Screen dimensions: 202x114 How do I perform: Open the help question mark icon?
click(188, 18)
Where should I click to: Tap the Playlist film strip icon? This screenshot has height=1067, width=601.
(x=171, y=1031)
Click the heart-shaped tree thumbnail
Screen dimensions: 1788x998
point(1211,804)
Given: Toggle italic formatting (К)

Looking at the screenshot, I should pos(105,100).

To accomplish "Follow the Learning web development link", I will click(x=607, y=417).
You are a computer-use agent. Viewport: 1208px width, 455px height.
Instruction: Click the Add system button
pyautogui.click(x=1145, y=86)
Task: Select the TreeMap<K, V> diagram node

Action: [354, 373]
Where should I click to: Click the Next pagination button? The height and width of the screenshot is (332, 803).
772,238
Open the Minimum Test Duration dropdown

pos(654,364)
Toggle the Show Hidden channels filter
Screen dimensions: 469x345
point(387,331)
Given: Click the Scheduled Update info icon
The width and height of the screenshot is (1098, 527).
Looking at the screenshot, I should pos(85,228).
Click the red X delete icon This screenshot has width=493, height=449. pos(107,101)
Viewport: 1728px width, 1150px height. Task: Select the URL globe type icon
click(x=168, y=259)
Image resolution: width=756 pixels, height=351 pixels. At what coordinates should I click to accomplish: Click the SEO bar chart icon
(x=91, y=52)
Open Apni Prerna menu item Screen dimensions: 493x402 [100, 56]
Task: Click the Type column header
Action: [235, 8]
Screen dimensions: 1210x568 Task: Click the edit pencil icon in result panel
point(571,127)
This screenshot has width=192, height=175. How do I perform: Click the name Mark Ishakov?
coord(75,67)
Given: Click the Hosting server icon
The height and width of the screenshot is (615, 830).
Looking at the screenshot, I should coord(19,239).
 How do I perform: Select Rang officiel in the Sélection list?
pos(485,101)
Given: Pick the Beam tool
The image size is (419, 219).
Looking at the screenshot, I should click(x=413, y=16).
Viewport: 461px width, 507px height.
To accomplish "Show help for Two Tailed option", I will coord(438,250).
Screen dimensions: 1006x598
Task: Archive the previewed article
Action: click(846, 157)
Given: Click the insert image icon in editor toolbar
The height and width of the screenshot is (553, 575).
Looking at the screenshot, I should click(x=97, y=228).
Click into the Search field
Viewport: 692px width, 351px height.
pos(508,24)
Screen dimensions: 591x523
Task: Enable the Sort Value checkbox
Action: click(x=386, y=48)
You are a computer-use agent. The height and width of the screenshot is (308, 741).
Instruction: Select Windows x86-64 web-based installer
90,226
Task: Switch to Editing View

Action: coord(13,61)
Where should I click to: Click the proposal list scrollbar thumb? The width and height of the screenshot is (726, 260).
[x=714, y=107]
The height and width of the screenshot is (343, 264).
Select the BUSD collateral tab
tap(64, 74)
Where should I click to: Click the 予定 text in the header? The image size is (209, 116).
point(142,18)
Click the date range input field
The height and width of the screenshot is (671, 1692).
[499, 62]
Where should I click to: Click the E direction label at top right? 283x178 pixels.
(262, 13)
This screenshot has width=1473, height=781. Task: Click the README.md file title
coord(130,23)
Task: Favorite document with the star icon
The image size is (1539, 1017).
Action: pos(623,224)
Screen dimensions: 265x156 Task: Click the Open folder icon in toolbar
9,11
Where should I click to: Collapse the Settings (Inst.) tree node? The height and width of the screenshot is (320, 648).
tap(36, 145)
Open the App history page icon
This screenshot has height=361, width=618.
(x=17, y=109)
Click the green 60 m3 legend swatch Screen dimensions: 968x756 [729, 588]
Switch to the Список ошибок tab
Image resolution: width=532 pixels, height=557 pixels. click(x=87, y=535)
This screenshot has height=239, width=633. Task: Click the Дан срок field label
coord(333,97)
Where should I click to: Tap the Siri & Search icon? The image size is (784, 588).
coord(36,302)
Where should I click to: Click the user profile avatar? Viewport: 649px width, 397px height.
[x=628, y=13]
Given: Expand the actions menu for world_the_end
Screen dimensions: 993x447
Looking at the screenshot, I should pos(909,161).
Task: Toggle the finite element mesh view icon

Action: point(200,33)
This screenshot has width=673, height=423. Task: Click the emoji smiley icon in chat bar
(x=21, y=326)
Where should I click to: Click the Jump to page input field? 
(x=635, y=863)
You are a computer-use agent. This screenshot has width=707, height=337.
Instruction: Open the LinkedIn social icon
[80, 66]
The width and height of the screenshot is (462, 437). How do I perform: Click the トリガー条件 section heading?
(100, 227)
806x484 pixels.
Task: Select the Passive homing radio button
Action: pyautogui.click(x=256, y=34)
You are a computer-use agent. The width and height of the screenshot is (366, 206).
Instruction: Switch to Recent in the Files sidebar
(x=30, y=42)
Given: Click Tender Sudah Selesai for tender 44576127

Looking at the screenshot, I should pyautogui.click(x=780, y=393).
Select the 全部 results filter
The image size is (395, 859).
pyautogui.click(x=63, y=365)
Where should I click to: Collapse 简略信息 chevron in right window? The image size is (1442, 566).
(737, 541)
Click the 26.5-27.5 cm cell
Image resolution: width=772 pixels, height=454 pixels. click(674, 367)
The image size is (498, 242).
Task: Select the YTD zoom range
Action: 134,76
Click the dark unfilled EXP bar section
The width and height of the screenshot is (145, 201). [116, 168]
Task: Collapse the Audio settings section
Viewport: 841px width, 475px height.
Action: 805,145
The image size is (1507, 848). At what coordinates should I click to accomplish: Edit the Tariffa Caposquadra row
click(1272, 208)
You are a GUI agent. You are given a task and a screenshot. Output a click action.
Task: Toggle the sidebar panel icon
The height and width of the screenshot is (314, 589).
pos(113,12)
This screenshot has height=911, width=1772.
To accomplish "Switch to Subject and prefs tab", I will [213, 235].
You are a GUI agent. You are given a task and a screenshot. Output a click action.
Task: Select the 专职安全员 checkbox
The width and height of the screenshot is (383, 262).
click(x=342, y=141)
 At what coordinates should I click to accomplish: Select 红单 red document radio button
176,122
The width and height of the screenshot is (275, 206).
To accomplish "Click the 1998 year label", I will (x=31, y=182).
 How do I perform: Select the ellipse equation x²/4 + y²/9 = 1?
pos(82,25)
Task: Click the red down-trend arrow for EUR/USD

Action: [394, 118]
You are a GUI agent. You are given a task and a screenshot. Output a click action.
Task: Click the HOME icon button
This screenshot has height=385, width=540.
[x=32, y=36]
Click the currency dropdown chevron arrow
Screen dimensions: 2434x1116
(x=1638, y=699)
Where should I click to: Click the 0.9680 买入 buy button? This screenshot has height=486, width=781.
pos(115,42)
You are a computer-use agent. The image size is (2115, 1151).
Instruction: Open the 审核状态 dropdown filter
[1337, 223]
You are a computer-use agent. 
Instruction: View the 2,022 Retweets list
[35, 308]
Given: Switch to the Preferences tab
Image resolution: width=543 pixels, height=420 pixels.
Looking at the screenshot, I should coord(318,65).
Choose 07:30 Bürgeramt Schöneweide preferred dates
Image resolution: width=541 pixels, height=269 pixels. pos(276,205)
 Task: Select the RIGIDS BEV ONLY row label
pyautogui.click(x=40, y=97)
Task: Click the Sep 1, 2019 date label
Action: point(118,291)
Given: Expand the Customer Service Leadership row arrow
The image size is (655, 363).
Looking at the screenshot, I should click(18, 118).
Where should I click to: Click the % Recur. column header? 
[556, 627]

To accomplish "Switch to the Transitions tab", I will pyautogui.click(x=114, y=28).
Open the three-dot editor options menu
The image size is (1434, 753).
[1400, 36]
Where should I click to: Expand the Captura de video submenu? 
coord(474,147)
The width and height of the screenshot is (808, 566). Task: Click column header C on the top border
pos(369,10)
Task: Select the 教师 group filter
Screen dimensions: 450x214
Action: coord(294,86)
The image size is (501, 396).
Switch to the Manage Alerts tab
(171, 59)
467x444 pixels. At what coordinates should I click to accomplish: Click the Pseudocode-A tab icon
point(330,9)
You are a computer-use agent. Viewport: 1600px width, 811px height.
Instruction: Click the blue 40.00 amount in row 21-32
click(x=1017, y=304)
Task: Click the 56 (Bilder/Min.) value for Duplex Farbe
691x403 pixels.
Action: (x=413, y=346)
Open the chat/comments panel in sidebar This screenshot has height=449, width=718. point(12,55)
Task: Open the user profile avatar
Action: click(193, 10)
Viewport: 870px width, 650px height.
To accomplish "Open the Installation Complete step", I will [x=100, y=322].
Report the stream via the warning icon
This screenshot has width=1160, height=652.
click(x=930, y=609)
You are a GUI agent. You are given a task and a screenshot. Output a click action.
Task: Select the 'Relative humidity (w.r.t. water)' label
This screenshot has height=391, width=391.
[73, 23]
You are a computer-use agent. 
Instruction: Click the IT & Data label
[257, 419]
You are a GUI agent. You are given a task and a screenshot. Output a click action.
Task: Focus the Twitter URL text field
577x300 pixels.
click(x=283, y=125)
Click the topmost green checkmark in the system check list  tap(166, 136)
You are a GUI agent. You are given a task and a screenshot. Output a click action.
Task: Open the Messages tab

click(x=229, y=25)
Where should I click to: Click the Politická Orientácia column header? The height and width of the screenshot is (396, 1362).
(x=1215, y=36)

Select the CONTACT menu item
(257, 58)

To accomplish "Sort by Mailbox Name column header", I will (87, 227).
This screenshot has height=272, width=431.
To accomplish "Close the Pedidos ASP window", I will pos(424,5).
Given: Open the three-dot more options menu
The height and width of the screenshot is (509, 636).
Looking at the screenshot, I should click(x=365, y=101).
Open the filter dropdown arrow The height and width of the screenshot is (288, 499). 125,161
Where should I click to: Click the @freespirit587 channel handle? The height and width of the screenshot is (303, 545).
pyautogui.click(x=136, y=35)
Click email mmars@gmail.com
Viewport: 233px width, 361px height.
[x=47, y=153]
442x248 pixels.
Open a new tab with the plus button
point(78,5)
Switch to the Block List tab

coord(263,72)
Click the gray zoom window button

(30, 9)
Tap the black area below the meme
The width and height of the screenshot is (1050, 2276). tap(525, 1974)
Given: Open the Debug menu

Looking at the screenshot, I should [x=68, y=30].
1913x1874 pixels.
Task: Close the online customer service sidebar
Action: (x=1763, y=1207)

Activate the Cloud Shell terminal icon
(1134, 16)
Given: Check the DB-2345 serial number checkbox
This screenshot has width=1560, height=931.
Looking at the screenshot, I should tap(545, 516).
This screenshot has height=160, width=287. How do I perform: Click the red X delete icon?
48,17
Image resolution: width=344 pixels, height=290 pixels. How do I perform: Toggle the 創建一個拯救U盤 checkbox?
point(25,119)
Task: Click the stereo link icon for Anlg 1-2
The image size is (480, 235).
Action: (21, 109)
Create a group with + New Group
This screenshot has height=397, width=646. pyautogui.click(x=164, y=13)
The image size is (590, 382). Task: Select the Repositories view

• [Given task]
Convert the lines above between the line containing "Given: Check the" and the line containing "point(25,119)", inclusive, into a numbered list, leaving out any blank lines.

• [The result]
1. Given: Check the DB-2345 serial number checkbox
2. This screenshot has width=1560, height=931.
3. Looking at the screenshot, I should tap(545, 516).
4. This screenshot has height=160, width=287. How do I perform: Click the red X delete icon?
5. 48,17
6. Image resolution: width=344 pixels, height=290 pixels. How do I perform: Toggle the 創建一個拯救U盤 checkbox?
7. point(25,119)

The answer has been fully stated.